» DIRECTIONS FOR THIS TASK
Gather every line from the entries below that includes "green".

[Start of Attachment]

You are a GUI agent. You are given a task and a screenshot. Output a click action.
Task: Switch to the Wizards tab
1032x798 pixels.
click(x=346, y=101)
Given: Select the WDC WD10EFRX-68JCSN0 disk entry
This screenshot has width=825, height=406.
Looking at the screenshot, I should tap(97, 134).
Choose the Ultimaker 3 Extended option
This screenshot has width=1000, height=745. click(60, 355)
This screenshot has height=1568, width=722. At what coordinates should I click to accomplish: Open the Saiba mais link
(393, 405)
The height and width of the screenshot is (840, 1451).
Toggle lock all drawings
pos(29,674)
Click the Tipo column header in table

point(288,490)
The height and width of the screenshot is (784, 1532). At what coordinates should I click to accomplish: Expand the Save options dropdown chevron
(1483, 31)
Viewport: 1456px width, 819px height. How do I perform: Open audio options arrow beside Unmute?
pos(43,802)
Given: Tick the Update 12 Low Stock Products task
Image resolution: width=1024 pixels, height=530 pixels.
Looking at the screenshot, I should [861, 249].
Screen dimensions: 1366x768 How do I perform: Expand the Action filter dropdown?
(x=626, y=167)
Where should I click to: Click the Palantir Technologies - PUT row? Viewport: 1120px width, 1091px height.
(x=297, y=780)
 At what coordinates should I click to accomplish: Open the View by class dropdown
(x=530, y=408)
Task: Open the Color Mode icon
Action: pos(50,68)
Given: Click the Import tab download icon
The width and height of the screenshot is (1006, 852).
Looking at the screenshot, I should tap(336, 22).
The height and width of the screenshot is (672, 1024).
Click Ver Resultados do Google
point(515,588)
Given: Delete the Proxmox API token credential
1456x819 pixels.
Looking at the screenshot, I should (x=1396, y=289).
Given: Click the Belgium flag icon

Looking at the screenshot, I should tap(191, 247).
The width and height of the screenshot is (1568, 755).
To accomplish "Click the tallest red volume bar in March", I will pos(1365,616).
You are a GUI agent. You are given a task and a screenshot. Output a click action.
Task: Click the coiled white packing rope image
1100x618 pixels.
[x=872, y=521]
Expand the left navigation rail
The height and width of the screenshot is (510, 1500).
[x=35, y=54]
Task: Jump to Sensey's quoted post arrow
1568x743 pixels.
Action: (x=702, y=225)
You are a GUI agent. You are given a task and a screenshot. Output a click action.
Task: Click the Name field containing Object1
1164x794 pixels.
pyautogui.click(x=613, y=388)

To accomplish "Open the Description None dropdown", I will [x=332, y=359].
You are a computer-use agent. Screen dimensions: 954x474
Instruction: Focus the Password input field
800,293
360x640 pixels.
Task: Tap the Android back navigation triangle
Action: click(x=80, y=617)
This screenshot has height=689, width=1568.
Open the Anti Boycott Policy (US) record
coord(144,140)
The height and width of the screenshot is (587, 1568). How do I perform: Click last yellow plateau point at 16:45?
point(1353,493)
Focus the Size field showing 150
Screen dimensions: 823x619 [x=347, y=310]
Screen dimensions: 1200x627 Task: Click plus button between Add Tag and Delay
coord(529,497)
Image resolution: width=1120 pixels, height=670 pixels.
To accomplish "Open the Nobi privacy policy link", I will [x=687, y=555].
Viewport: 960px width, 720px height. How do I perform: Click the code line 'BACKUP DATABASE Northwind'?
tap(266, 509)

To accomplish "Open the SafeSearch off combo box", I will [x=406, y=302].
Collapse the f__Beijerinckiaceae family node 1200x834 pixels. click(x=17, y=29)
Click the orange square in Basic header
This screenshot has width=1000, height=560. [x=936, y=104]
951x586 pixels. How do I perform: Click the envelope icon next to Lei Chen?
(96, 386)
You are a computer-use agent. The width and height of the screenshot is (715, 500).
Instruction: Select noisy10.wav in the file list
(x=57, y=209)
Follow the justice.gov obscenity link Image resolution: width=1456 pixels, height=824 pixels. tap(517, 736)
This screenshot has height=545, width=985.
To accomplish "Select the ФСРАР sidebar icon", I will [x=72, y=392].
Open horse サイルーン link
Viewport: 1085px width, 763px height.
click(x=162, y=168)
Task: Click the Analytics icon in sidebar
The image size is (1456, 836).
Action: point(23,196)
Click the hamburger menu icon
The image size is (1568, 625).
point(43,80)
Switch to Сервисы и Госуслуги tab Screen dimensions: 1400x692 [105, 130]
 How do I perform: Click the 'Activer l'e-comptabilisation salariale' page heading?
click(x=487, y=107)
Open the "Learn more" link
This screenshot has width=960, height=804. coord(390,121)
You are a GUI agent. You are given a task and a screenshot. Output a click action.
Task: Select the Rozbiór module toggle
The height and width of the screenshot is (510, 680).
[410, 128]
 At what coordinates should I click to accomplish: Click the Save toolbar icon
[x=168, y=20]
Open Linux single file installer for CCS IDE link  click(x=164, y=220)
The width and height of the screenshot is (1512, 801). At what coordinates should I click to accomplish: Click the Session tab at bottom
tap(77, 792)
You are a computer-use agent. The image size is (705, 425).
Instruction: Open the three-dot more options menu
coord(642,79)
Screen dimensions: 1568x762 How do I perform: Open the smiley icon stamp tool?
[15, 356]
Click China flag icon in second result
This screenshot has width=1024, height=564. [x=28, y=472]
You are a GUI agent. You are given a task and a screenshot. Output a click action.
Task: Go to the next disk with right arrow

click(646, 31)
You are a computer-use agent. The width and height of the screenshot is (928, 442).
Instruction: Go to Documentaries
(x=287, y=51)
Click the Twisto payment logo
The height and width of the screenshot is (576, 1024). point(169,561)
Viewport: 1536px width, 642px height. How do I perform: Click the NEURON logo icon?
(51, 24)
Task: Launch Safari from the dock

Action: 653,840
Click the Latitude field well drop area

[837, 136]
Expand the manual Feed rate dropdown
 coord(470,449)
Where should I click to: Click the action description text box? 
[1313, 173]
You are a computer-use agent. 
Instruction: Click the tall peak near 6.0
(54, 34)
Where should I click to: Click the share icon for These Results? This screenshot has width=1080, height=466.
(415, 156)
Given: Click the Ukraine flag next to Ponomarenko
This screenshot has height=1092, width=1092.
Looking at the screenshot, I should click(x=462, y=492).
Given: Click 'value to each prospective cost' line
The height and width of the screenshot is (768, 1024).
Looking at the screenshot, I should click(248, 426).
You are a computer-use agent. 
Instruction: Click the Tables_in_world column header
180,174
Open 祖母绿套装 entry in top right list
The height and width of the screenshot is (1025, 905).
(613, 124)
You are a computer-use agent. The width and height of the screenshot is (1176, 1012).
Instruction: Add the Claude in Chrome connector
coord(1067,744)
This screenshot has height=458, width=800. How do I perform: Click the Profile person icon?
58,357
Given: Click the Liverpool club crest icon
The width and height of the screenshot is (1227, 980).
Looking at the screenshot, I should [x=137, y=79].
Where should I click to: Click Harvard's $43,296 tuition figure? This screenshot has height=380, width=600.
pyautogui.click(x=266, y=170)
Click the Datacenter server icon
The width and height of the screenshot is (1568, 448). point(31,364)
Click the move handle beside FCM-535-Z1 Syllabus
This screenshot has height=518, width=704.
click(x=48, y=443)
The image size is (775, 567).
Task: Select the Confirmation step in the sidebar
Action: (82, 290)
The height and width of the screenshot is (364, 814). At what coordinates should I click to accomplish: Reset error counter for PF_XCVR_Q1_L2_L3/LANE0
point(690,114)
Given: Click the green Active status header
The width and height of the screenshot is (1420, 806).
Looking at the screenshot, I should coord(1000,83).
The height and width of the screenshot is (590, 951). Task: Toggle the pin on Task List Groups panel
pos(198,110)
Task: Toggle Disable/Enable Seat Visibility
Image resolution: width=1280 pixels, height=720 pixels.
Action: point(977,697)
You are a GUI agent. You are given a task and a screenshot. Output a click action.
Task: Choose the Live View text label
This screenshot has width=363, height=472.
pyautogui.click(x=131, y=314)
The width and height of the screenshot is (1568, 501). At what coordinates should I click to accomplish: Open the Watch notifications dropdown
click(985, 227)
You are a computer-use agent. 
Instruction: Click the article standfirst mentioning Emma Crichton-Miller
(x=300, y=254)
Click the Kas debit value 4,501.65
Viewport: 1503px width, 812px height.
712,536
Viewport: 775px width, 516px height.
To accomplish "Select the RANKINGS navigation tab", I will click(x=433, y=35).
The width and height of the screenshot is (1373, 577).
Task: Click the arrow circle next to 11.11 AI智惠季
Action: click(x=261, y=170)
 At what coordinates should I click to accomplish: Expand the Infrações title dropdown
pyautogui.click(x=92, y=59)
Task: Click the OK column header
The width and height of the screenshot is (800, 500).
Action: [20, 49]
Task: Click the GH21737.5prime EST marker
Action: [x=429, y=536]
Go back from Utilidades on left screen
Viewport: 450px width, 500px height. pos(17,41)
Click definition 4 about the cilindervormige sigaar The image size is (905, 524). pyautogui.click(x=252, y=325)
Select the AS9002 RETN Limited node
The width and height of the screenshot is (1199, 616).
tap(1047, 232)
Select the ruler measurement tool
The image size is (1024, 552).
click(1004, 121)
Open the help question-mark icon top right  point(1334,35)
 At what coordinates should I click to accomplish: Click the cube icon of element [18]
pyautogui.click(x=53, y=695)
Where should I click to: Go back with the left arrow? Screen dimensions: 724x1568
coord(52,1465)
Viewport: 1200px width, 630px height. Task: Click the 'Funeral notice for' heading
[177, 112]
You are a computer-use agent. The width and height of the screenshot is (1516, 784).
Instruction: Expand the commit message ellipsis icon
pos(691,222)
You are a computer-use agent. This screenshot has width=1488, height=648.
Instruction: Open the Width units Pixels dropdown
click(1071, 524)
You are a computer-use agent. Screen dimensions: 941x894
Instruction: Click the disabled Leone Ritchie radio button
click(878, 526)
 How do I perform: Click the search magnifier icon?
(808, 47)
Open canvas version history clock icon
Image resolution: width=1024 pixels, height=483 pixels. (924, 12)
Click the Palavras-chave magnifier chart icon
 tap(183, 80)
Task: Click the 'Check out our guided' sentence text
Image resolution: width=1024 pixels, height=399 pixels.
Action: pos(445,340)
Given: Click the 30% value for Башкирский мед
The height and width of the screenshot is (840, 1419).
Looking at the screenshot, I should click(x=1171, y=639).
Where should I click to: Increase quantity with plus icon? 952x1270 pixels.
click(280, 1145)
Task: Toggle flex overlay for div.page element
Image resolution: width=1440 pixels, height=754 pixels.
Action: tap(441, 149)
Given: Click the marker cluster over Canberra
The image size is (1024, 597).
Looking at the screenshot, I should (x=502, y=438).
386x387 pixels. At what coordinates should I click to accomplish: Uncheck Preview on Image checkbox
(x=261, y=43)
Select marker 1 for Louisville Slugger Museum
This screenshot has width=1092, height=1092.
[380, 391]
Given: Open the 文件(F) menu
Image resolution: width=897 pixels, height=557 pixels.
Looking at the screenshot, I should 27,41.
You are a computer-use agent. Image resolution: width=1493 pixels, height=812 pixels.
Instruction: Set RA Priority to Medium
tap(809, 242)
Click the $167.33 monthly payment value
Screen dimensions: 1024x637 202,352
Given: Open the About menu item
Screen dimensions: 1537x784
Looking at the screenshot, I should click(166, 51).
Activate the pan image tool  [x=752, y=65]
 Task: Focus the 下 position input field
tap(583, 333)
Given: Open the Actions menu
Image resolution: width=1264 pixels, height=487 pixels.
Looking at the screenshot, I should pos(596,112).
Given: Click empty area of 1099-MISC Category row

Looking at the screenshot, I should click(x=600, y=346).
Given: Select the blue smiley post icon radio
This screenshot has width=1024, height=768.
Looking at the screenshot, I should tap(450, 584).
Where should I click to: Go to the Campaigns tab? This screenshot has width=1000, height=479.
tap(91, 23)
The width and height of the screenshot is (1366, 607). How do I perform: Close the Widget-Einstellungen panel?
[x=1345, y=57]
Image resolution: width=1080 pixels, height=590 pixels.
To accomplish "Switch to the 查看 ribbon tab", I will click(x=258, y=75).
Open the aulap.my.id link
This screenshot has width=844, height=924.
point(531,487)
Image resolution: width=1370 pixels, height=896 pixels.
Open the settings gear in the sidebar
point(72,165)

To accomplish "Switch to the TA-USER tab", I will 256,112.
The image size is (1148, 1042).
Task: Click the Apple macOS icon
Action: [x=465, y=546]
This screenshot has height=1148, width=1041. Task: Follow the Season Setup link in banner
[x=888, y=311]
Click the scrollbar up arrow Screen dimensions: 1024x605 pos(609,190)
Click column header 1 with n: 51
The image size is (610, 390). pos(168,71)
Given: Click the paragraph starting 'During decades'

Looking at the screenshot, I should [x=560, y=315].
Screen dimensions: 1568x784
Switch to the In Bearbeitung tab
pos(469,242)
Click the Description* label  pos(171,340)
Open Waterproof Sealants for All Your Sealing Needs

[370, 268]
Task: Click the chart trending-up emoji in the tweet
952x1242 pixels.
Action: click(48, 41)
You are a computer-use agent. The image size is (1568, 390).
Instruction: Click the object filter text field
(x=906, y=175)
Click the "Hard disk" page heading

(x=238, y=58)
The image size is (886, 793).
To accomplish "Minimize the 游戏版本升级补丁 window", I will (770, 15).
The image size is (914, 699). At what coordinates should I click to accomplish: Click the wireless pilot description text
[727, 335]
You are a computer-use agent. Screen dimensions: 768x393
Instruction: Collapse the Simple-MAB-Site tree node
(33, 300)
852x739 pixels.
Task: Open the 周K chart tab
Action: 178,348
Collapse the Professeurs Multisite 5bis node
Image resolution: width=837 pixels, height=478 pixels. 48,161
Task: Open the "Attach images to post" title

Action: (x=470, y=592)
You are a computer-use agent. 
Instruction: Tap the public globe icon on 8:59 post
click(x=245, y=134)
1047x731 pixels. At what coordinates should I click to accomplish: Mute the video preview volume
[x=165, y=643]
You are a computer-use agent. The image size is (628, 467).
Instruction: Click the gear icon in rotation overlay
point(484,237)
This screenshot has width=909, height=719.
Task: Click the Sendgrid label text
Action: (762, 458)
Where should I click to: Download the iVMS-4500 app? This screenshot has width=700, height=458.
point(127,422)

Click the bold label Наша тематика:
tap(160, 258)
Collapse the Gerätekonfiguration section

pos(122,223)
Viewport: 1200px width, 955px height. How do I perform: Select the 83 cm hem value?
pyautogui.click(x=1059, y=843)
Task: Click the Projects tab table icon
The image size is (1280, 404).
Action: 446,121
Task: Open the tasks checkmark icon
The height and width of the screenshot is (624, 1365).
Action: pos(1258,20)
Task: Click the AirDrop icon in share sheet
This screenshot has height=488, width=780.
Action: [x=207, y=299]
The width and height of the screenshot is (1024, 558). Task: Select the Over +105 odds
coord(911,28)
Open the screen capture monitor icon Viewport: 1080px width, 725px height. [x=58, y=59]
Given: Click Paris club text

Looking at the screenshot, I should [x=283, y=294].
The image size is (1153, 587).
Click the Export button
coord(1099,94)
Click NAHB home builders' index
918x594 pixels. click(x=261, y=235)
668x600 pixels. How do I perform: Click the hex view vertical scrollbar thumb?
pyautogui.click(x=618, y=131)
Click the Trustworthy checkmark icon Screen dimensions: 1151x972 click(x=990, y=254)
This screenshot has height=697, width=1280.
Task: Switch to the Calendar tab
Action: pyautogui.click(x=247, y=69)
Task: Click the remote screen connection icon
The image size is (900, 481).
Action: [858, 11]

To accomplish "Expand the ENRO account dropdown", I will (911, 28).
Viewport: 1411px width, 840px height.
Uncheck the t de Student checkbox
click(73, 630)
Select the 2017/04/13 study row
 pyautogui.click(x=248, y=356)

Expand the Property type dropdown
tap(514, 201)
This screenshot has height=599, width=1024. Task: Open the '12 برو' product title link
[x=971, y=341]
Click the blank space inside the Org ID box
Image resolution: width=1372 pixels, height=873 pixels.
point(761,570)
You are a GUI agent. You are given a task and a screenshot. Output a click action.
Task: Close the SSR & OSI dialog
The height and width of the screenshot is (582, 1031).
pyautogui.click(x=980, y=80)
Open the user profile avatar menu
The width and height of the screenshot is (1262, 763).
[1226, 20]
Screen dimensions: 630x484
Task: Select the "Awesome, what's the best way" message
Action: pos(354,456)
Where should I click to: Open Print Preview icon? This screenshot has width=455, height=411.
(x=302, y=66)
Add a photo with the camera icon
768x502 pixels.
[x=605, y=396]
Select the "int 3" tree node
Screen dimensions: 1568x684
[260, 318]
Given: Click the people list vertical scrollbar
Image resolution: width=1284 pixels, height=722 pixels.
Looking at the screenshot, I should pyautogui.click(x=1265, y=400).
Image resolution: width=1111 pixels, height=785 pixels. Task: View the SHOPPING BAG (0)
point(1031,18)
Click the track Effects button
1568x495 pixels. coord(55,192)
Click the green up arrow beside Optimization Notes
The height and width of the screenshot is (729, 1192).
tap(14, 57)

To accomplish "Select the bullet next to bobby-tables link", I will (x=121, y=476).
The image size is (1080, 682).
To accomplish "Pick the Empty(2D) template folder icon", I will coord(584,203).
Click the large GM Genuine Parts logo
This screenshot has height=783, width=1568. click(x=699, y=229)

[End of Attachment]

» TASK OUTPUT
Given: Click the green Active status header
Click the green up arrow beside Optimization Notes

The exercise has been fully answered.